(Recorded data)
((
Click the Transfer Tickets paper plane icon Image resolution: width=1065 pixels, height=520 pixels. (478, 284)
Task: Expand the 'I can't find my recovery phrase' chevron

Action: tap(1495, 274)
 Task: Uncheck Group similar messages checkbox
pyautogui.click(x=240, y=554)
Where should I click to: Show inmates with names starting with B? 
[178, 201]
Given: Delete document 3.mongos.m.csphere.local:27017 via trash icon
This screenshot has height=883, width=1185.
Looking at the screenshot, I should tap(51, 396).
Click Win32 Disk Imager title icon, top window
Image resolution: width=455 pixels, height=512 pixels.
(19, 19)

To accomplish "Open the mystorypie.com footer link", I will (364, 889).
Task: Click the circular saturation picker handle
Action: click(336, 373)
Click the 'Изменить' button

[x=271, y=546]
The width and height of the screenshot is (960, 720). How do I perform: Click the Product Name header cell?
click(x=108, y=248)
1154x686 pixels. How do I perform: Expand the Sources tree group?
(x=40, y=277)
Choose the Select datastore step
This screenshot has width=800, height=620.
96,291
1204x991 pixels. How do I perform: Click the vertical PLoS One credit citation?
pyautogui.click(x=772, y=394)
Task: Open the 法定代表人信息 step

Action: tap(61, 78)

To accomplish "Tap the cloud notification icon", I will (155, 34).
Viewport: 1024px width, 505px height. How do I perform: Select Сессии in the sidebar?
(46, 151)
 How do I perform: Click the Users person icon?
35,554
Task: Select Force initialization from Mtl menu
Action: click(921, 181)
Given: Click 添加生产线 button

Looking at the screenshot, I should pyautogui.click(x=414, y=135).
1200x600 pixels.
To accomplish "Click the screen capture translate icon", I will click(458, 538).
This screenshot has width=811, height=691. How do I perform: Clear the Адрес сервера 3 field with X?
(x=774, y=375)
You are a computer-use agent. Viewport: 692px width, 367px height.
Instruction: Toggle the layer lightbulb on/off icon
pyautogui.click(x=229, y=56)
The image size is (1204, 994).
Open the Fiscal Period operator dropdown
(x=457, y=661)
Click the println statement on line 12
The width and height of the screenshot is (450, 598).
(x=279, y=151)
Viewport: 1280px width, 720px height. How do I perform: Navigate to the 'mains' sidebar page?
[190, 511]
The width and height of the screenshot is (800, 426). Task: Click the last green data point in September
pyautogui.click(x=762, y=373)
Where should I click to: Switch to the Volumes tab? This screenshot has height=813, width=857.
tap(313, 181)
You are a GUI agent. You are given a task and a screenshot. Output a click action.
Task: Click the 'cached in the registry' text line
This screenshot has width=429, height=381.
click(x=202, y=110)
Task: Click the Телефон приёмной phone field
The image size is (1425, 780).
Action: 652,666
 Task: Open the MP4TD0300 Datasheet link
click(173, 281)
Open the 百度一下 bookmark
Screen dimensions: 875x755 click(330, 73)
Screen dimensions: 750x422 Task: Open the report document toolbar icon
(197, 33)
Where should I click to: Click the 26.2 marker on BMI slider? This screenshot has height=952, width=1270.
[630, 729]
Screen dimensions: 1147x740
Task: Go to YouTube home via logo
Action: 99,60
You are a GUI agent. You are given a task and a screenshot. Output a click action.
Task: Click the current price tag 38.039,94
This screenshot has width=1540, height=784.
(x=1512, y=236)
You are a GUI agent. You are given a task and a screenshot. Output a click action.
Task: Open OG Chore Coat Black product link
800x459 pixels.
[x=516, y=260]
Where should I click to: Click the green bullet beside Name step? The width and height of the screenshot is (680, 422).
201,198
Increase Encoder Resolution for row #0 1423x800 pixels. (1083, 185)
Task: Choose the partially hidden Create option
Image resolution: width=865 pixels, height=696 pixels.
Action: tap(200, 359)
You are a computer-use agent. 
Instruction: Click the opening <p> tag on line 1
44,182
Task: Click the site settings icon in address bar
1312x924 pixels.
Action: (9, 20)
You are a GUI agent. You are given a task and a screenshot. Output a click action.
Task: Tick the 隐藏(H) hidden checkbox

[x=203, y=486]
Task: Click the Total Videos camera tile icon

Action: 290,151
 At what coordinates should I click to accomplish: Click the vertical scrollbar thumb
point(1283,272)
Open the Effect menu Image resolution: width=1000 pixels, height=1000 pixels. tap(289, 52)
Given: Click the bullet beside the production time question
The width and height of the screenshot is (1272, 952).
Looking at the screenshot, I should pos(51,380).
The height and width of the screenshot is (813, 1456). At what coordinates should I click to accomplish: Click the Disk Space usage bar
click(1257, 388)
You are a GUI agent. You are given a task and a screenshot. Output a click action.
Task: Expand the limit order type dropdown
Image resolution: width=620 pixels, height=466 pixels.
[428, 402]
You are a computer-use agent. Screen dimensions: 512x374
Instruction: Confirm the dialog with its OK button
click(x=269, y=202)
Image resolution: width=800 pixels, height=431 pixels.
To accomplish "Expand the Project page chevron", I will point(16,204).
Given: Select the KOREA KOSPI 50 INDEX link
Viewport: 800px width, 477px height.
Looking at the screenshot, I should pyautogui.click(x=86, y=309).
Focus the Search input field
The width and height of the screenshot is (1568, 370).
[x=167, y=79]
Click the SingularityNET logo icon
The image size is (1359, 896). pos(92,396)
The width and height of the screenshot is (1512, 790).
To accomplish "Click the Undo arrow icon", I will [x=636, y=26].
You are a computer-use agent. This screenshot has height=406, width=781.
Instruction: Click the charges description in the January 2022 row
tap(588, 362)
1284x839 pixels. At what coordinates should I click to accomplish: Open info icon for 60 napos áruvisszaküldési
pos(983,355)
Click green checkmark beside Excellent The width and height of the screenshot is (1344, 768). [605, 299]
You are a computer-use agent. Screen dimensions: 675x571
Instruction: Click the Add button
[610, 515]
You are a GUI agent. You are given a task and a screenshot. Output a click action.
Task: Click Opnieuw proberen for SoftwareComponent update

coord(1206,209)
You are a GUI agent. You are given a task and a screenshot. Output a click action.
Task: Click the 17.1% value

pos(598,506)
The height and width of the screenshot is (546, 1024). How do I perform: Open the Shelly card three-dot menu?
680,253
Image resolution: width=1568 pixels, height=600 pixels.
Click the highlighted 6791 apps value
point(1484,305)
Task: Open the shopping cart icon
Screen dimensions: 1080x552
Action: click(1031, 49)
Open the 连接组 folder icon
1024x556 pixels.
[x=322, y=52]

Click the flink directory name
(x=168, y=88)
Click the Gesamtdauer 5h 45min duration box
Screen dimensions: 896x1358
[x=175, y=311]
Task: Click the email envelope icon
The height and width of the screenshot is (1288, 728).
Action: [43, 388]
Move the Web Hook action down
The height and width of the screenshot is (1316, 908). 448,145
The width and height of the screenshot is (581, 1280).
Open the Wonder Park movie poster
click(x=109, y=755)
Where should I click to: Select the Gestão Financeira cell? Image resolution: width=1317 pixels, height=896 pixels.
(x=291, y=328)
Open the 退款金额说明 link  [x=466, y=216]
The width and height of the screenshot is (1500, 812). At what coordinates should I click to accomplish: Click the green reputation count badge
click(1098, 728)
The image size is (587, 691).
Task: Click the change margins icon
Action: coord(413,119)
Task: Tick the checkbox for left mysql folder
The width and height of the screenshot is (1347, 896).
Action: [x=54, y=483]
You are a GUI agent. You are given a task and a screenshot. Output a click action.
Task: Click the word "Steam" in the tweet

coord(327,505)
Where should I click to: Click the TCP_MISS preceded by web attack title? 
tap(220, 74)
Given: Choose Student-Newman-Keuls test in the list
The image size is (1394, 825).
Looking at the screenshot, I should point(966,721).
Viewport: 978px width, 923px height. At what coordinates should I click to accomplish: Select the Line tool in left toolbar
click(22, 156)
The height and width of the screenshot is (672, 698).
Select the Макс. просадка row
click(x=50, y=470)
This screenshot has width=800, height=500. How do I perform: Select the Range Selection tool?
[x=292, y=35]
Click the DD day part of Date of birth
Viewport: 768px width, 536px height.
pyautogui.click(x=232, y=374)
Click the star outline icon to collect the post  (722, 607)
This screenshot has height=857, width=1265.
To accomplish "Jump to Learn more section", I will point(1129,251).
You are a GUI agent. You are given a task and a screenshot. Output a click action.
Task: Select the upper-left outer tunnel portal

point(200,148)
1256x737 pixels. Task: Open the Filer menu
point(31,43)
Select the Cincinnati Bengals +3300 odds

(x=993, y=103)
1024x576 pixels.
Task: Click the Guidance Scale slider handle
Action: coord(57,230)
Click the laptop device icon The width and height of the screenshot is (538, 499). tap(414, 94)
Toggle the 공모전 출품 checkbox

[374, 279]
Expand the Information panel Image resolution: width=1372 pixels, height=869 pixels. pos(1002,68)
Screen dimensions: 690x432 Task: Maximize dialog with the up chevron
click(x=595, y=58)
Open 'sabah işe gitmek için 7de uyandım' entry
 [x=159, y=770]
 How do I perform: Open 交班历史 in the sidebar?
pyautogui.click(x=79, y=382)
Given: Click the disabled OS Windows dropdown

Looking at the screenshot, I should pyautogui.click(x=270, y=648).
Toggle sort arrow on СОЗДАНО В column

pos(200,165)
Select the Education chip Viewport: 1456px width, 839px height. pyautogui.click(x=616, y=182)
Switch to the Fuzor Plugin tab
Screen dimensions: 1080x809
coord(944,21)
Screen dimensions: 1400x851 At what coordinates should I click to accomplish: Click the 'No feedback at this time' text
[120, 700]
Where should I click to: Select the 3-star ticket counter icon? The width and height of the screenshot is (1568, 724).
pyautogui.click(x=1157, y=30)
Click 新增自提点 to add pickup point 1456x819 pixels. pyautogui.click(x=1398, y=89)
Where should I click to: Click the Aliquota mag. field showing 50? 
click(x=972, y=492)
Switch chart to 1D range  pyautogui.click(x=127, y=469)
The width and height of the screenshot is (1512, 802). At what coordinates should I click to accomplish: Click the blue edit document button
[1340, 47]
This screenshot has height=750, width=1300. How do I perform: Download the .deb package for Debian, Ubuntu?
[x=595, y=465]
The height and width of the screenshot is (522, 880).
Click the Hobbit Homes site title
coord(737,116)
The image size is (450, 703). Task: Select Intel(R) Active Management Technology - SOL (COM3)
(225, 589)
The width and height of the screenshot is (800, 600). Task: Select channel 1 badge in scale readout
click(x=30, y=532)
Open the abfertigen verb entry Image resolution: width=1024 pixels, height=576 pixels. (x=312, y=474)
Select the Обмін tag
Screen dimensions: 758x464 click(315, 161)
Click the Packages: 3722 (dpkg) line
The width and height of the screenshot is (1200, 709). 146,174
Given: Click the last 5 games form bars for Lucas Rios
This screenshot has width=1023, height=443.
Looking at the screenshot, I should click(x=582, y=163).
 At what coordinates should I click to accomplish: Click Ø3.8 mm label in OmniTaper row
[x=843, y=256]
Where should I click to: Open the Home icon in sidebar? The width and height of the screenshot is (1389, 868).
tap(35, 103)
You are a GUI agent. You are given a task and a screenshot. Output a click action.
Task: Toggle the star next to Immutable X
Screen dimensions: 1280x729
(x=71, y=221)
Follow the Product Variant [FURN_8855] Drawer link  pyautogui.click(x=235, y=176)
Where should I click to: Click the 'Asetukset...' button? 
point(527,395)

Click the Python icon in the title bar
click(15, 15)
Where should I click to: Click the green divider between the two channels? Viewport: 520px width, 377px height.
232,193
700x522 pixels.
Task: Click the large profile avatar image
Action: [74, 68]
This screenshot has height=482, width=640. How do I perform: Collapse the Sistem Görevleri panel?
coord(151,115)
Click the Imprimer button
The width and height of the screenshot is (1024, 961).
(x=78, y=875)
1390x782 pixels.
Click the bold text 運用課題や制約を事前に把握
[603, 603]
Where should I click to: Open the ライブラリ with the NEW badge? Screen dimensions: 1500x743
))
> ACTIVITY
Taking the entries above, print exactly the lines starting at the line with "Viewport: 1280px width, 720px" and ending at the line with "Task: Choose the", both included.

> FINISHED EXERCISE
Viewport: 1280px width, 720px height. How do I perform: Navigate to the 'mains' sidebar page?
[190, 511]
The width and height of the screenshot is (800, 426). Task: Click the last green data point in September
pyautogui.click(x=762, y=373)
Where should I click to: Switch to the Volumes tab? This screenshot has height=813, width=857.
tap(313, 181)
You are a GUI agent. You are given a task and a screenshot. Output a click action.
Task: Click the 'cached in the registry' text line
This screenshot has width=429, height=381.
click(x=202, y=110)
Task: Click the Телефон приёмной phone field
The image size is (1425, 780).
Action: 652,666
 Task: Open the MP4TD0300 Datasheet link
click(173, 281)
Open the 百度一下 bookmark
Screen dimensions: 875x755 click(330, 73)
Screen dimensions: 750x422 Task: Open the report document toolbar icon
(197, 33)
Where should I click to: Click the 26.2 marker on BMI slider? This screenshot has height=952, width=1270.
[630, 729]
Screen dimensions: 1147x740
Task: Go to YouTube home via logo
Action: 99,60
You are a GUI agent. You are given a task and a screenshot. Output a click action.
Task: Click the current price tag 38.039,94
This screenshot has width=1540, height=784.
(x=1512, y=236)
You are a GUI agent. You are given a task and a screenshot. Output a click action.
Task: Open OG Chore Coat Black product link
800x459 pixels.
[x=516, y=260]
Where should I click to: Click the green bullet beside Name step? The width and height of the screenshot is (680, 422).
201,198
Increase Encoder Resolution for row #0 1423x800 pixels. (1083, 185)
Task: Choose the partially hidden Create option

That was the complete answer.